Top tips for maxisimising forage for Sheep

Don't neglect your grassland when input prices are high

Although the high fertiliser and fuel prices are scary to think about, all is not lost when it comes to managing grassland this spring.

Home-grown forage remains the cheapest form of feed available, and we need to keep this front of mind when making decisions to see the full value of the investment. Here are my top tips for maximising your investment.

Knowing your soils

Soil fertility is key to a healthy grassland crop, and its ability to utilise nutrients applied, so understanding your soils is key.

If you haven’t already done so, soil test your grassland leys so you know what the current nutrient status is. We want to be looking at nitrogen, potassium and phosphorus levels, along with micro-nutrients and pH. For sheep, deficiencies in micro-nutrients such as magnesium and selenium can result in metabolic issues in ewes and lambs.

Don’t forget to include manure applications in your programmes – these will be invaluable this season.

= What you will do =
Turn the paragraph in the sheep forage tips that begins "If you haven’t already done so" into a short bulleted list that keeps its main facts. The rows that follow have no connection to the text.

= Dataset records =

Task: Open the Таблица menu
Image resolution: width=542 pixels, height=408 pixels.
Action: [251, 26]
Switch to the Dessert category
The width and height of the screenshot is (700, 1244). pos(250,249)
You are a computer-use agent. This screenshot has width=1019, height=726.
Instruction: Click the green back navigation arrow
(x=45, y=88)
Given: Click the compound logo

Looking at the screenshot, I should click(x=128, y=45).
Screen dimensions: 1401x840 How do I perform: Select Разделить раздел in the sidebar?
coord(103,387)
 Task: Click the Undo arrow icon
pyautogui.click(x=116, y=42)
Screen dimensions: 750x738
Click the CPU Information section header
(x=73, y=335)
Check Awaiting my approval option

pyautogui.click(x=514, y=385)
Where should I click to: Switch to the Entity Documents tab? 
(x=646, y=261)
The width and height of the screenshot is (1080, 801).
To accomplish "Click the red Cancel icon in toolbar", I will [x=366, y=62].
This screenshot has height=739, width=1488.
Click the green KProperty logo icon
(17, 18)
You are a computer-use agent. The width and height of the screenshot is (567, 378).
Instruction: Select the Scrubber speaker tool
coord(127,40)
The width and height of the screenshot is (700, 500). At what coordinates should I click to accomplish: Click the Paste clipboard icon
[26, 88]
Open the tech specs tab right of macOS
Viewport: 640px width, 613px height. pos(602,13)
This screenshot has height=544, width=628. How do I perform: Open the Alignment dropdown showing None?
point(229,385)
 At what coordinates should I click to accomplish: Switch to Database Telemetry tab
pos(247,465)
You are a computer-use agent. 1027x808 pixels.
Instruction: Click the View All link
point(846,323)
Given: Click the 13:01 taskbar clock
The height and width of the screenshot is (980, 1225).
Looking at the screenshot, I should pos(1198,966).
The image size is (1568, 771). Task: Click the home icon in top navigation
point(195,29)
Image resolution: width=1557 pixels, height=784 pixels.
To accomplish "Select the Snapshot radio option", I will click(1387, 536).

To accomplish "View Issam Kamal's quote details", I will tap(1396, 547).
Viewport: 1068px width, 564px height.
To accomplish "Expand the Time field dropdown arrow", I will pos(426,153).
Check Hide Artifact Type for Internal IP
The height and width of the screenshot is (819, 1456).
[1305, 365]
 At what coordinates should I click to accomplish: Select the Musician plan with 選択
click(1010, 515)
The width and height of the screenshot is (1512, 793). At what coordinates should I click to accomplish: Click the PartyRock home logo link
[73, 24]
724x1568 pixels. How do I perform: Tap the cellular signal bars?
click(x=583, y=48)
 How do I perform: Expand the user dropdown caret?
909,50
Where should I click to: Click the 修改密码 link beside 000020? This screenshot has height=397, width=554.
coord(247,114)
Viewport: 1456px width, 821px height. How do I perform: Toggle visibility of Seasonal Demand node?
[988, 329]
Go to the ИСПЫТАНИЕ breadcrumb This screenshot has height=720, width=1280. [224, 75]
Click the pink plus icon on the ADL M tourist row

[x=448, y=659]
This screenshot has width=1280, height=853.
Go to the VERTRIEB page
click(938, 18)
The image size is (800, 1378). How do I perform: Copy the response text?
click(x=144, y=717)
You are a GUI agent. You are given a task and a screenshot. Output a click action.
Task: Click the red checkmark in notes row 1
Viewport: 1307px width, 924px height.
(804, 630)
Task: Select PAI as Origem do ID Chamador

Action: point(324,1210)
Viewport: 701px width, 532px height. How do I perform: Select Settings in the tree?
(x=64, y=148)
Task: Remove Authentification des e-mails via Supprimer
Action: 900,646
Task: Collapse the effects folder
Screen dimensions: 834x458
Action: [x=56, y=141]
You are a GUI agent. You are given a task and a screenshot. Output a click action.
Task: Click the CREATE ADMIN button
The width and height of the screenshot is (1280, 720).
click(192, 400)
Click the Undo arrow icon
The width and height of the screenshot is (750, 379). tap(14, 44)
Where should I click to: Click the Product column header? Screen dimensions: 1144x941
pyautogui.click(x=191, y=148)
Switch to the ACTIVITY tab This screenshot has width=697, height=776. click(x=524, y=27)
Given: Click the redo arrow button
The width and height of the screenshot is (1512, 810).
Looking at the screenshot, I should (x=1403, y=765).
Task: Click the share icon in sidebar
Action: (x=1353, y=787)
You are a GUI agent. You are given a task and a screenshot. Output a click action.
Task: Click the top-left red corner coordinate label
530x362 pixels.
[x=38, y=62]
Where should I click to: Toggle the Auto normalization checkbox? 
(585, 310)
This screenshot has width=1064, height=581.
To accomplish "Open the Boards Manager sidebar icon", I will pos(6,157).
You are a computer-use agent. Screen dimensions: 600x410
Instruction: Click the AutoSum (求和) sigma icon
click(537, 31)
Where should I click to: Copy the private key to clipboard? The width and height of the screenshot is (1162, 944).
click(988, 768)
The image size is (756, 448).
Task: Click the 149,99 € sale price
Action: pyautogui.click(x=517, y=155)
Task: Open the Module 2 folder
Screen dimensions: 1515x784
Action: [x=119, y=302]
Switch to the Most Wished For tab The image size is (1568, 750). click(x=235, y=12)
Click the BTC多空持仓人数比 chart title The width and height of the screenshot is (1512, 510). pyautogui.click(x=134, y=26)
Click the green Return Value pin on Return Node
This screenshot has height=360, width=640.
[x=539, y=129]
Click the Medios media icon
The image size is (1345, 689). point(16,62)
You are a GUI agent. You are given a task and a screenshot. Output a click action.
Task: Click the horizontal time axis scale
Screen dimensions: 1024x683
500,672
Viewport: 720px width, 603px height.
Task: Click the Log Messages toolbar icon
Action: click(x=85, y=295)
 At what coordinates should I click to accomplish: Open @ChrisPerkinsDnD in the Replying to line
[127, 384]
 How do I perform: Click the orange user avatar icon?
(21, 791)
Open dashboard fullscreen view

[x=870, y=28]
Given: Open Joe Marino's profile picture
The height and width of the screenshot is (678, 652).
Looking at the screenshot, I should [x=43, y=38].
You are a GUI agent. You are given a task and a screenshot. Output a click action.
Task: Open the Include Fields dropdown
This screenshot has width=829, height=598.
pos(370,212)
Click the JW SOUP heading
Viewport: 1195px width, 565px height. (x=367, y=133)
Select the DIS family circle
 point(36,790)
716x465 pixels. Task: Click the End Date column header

= Exercise solution =
- Soil test grassland leys to learn their current nutrient status.
- Check nitrogen, potassium and phosphorus levels, plus micro-nutrients and pH.
- In sheep, shortages of micro-nutrients such as magnesium and selenium can cause metabolic issues in ewes and lambs.